__Task description__
Examine each line of the data. Copy those that contain the string "house".

[Recorded data]

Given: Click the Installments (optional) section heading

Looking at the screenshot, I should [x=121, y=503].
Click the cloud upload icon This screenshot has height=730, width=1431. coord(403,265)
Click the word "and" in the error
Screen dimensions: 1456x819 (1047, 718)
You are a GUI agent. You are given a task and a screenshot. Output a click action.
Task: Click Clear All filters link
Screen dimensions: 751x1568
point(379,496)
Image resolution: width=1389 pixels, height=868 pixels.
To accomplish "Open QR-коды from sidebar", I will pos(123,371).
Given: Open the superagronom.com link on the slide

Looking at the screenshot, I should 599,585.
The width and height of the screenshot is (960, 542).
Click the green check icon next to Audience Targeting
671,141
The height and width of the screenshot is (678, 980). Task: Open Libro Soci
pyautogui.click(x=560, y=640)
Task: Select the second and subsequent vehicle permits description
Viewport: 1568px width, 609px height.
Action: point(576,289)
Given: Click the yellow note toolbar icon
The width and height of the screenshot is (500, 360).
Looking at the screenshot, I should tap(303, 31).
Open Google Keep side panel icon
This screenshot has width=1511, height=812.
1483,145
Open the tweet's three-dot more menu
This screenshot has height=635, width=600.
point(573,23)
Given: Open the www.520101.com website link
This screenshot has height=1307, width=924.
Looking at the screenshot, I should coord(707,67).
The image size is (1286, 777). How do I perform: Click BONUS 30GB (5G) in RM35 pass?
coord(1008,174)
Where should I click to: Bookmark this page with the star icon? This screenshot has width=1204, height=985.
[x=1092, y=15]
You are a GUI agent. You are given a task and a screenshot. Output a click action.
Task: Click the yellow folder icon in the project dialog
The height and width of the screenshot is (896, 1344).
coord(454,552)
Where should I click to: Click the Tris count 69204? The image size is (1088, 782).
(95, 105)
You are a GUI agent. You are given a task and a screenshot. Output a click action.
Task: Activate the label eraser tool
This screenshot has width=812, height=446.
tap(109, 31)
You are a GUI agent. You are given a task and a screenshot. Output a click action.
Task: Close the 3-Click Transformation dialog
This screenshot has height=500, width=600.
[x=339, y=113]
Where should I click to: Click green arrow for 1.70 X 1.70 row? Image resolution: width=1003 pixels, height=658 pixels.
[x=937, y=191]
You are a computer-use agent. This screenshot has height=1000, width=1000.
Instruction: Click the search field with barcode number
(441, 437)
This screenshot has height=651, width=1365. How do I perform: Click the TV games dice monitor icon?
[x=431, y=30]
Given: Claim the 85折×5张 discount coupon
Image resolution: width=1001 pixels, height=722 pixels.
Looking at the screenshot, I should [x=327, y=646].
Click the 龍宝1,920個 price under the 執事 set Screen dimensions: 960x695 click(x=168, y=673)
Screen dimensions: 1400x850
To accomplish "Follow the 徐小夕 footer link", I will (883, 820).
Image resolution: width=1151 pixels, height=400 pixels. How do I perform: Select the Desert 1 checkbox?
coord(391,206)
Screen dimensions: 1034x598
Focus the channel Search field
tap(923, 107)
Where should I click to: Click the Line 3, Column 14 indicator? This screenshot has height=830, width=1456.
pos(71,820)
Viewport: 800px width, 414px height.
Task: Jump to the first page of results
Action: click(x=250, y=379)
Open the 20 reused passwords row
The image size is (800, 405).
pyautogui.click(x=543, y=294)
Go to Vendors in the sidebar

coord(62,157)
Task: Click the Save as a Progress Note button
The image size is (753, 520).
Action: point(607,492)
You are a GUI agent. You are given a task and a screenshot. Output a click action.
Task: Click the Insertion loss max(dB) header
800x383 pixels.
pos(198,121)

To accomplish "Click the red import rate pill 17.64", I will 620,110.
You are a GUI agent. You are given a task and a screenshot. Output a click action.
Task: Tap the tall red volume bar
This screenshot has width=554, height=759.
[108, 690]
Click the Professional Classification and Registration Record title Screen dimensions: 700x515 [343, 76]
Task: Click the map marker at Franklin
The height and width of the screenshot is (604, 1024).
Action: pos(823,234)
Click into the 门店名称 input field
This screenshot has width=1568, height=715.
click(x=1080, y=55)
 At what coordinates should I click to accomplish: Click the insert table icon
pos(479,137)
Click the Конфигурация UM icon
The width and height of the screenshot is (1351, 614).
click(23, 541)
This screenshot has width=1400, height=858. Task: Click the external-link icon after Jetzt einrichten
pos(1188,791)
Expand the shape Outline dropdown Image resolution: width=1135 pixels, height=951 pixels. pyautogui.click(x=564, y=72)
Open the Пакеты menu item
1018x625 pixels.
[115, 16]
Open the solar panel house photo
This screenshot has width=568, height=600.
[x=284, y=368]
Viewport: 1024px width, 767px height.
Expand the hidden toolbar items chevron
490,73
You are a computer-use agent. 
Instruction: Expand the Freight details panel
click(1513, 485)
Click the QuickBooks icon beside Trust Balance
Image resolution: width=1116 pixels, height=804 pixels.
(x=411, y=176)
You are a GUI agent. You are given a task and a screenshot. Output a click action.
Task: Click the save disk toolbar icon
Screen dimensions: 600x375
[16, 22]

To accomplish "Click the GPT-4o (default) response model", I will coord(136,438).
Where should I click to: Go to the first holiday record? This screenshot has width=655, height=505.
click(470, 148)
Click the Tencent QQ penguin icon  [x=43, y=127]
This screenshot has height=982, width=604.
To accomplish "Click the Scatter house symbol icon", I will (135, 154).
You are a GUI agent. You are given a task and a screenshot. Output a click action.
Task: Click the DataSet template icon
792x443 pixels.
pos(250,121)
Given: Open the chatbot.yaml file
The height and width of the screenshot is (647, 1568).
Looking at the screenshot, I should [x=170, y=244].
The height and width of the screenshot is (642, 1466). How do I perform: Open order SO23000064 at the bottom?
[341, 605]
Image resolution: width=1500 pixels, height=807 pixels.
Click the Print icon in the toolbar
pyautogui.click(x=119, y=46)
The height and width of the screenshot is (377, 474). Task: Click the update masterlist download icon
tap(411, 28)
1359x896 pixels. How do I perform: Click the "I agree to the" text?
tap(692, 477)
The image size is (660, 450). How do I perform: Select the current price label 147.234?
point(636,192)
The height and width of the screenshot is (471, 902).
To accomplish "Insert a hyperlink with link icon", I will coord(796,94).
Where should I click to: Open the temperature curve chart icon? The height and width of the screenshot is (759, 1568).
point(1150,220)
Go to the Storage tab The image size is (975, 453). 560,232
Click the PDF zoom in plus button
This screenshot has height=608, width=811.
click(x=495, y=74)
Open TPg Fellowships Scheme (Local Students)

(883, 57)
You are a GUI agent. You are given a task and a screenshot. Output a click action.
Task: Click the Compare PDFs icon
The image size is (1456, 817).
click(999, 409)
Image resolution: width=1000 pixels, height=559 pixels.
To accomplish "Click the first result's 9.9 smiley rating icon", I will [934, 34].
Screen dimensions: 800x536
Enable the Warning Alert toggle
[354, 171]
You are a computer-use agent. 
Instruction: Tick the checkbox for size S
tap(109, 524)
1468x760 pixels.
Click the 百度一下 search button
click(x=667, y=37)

[/Recorded data]

__Response area__
Open the solar panel house photo
To accomplish "Click the Scatter house symbol icon", I will (135, 154).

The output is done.